While it appears the Committee is still struggling to get all parties to agree to an extension of the standstill period, getting Deutsche Bank AG on side is an important development. With the credit default swaps under water in today’s credit environment, the foreign banks who are swap counterparties to the CDO transactions can lay the hammer by making a margin call. In an environment where ABCP cannot be issued, this would result in an event of default and a firesale of the assets. It is relief to know that the Committee has Deutsche Bank’s support. I am confident that the Committee will round up the support required to continue the standstill period in order to continue the restructure into spring.

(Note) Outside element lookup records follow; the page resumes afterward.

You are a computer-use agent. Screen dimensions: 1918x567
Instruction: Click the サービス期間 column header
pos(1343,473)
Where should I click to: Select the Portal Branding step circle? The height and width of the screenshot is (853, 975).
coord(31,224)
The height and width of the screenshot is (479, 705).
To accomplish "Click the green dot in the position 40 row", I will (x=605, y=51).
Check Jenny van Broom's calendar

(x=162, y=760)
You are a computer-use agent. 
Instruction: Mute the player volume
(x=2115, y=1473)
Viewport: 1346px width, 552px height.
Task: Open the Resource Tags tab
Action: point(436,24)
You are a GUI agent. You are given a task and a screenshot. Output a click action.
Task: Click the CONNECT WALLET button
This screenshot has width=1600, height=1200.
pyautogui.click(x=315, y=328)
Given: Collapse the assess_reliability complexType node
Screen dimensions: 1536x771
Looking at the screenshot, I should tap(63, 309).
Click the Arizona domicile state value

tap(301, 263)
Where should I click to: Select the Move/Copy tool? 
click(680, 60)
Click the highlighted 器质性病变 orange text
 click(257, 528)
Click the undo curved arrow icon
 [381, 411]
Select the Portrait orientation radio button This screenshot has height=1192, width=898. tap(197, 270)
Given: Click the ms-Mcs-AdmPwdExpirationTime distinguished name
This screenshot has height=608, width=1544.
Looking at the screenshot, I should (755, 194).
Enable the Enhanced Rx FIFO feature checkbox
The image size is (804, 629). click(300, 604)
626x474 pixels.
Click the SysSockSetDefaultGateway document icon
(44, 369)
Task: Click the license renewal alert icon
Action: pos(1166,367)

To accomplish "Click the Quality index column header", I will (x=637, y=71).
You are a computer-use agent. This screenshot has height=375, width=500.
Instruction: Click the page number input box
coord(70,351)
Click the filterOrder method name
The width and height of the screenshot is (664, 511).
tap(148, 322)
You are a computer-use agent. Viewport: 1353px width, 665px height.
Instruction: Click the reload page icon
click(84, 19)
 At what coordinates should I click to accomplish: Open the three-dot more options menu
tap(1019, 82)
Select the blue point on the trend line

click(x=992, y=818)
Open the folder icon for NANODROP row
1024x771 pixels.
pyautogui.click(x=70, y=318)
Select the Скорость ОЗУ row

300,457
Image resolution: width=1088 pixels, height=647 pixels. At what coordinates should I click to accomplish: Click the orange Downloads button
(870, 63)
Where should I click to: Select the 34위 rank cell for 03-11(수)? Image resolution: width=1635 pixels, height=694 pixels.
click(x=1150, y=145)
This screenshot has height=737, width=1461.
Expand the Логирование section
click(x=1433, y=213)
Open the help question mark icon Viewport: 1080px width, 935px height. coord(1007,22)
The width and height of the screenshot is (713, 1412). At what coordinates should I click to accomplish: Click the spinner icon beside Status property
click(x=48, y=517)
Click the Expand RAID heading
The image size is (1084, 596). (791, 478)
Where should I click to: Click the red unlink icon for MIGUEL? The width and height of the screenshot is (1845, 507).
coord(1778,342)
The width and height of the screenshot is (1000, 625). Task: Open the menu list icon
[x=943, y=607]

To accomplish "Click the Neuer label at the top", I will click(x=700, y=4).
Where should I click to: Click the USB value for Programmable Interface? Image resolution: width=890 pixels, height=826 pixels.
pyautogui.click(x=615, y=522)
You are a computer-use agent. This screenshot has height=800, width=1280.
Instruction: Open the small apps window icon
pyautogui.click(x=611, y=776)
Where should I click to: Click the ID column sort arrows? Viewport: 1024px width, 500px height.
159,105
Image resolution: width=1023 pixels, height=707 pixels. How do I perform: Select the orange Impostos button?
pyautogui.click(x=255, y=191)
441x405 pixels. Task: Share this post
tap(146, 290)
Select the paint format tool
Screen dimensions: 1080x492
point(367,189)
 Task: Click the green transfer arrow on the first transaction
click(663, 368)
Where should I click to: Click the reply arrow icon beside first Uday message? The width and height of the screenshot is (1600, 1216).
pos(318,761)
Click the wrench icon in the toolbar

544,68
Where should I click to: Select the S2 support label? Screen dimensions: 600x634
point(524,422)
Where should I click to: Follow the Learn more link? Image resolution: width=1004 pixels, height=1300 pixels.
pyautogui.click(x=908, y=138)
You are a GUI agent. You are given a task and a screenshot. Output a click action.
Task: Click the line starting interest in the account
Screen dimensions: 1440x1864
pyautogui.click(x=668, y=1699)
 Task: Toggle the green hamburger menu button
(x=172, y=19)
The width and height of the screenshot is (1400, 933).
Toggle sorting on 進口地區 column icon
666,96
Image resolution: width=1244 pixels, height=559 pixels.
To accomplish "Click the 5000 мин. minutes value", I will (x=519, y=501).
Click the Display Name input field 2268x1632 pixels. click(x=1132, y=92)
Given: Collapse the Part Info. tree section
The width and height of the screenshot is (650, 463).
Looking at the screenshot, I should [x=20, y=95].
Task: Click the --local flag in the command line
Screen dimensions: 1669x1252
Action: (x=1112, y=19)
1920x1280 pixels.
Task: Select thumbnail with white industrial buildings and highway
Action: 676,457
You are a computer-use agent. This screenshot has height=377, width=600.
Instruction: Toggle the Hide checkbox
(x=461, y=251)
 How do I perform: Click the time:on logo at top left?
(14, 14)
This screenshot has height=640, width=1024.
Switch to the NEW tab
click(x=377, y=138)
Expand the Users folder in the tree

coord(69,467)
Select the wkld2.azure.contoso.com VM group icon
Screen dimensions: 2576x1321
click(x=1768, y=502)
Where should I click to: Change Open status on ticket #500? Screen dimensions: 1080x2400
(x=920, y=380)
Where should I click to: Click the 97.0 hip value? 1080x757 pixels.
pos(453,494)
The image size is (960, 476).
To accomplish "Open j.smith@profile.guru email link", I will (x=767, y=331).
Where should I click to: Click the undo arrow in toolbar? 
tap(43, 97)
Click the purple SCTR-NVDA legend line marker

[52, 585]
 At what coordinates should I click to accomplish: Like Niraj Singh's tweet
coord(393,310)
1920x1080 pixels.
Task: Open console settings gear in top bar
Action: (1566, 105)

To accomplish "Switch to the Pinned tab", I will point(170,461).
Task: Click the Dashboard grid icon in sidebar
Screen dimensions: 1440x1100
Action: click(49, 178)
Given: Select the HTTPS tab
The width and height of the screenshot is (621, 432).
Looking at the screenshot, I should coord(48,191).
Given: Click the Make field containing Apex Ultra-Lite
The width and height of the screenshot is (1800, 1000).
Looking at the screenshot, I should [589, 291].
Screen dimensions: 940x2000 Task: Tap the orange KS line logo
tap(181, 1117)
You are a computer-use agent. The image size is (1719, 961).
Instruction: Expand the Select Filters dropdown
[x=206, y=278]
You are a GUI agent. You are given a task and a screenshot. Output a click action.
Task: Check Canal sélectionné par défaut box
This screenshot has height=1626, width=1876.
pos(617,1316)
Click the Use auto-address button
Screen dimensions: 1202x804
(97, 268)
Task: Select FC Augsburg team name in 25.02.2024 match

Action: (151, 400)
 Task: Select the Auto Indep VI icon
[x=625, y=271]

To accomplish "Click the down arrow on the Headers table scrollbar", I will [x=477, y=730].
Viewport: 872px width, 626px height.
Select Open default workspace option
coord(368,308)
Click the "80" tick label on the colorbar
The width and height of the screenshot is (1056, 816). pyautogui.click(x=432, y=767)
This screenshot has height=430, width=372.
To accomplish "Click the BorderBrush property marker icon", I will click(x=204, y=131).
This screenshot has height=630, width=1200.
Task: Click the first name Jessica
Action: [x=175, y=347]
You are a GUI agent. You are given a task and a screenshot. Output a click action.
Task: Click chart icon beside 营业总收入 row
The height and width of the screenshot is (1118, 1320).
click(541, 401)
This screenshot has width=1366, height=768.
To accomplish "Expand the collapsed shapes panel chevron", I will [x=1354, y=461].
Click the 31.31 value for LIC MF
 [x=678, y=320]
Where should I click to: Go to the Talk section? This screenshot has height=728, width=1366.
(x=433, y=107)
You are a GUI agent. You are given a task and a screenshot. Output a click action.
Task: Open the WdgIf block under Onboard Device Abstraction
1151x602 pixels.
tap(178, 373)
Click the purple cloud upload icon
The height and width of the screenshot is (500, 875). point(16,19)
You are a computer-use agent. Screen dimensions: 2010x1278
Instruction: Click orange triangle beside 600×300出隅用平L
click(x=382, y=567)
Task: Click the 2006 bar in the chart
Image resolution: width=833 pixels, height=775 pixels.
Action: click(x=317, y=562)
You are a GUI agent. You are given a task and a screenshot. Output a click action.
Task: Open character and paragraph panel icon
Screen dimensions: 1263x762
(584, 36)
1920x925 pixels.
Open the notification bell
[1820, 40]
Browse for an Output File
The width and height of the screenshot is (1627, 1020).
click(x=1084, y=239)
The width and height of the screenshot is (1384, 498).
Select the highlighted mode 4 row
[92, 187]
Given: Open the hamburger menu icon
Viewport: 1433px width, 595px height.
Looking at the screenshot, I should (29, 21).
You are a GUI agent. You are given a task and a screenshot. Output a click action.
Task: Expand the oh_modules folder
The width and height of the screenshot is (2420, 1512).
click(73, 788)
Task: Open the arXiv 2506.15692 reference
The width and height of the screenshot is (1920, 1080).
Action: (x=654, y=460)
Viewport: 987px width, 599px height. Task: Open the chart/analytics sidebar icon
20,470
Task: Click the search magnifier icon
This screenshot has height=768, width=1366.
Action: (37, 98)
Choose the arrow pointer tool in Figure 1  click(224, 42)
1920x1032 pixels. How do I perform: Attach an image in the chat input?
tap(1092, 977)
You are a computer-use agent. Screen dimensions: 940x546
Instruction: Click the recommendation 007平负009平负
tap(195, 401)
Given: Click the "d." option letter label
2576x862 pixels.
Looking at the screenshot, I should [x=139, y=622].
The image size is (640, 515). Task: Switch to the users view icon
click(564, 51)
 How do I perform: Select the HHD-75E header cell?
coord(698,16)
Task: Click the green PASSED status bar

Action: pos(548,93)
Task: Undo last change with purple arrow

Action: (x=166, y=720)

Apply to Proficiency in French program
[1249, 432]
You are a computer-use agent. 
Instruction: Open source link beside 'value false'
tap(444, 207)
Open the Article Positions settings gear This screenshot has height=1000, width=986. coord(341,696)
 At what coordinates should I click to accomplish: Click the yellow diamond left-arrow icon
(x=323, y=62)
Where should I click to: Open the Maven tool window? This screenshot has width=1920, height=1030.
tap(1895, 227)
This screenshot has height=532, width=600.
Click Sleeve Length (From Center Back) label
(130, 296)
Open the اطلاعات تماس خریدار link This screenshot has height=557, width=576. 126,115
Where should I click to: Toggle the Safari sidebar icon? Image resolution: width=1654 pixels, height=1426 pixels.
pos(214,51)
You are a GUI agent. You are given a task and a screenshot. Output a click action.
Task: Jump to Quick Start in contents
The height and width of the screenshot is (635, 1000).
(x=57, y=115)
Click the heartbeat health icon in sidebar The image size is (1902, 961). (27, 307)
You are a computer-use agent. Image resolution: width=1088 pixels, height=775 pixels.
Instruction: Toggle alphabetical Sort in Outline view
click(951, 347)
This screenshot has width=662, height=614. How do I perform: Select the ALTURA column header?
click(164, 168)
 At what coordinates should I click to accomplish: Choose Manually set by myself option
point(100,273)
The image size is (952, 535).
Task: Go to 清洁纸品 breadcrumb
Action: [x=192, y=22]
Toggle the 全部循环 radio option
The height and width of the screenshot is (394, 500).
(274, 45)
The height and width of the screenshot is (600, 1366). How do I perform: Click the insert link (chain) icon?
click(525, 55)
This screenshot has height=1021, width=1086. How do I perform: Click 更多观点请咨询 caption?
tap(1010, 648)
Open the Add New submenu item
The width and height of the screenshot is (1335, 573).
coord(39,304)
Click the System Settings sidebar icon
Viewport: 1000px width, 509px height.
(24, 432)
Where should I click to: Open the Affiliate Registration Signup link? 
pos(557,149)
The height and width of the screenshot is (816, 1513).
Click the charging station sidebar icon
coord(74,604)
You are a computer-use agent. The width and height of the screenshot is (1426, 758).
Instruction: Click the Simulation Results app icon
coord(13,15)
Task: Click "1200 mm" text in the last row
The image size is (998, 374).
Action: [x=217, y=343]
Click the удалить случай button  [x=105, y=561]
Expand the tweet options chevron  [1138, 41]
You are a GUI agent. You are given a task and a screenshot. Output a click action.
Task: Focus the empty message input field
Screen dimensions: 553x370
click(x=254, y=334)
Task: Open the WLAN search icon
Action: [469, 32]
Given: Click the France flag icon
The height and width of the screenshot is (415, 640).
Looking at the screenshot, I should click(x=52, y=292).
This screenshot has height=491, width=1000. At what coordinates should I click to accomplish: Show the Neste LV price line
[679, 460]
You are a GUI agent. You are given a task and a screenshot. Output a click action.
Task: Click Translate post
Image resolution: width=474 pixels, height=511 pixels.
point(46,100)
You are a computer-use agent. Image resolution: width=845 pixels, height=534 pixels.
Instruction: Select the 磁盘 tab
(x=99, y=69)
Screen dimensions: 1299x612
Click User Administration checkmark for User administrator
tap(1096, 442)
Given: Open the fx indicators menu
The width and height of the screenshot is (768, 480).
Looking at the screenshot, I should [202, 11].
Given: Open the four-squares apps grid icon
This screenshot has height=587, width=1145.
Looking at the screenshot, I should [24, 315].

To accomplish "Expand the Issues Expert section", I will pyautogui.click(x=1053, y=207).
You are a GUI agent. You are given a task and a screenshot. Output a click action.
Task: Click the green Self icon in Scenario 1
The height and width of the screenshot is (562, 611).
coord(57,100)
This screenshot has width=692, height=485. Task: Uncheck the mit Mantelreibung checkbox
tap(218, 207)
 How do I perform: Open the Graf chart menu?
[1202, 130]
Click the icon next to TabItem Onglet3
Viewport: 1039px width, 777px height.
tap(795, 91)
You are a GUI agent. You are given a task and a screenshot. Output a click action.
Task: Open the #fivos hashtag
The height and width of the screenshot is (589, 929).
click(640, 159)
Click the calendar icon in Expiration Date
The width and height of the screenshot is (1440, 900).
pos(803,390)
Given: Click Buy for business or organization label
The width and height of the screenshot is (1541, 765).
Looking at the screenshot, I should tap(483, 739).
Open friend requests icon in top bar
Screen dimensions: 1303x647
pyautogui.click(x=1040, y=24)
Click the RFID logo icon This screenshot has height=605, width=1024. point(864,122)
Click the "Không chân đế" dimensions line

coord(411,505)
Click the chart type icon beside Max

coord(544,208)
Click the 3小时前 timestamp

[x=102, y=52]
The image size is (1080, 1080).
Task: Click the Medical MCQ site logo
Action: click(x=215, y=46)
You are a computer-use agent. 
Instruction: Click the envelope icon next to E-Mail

My interpretation of how the restructure will work is that the Committee will create a jumbo fund by amalgamating all the assets of all the trusts, with the exception of Skeena Trust that has been restructured separately. All the assets will be placed into two categories based on credit quality – senior and junior. The Committee will look at each trust and determine which assets belong in which category and assign notes accordingly to each investor. It is likely that the junior notes will be subordinate to the senior notes and take first losses.

This plan has its advantages and its disadvantages. Generally, investors will be better off, as all the assets will be pooled together to form greater diversification. However, this simplified approach also has its disadvantages and raises a lot of questions. Can we really separate all the assets into two categories? How will they be separated? Is a leveraged super senior corporate CDO that is levered five times in the same bucket as a CDO levered 40 times? Do all traditional securitization assets get thrown into senior? Does that mean that Canadian subprime mortgages are in the same bucket as a bank’s line of credits? What I am trying to get at here is that investors who bought very high quality trusts may receive more senior notes, but their assets may still be diluted with poorer quality assets. In the long run, some will be better off with this plan and others will be worse off.

I applaud Mr. Crawford’s committee for the progress made thus far. It appears they have had several successes including the restructure of Skeena Trust, the extension of the standstill period until now and a plan that may receive super majority support. Having said that, it would still be prudent for investors to fully understand the implications of this plan before signing on to the agreement. My opinion is that the assets cannot simply be sliced into two categories – good and bad. The complexities warrant more categories if we hope to have a more equitable outcome for all investors.

Finally, as the Committee has decided not to release any more information on the assets to facilitate a secondary market until the new year, I certainly hope that they provide some relief in the form of liquidity in the interim to investors who cannot wait until the spring to get some cash back.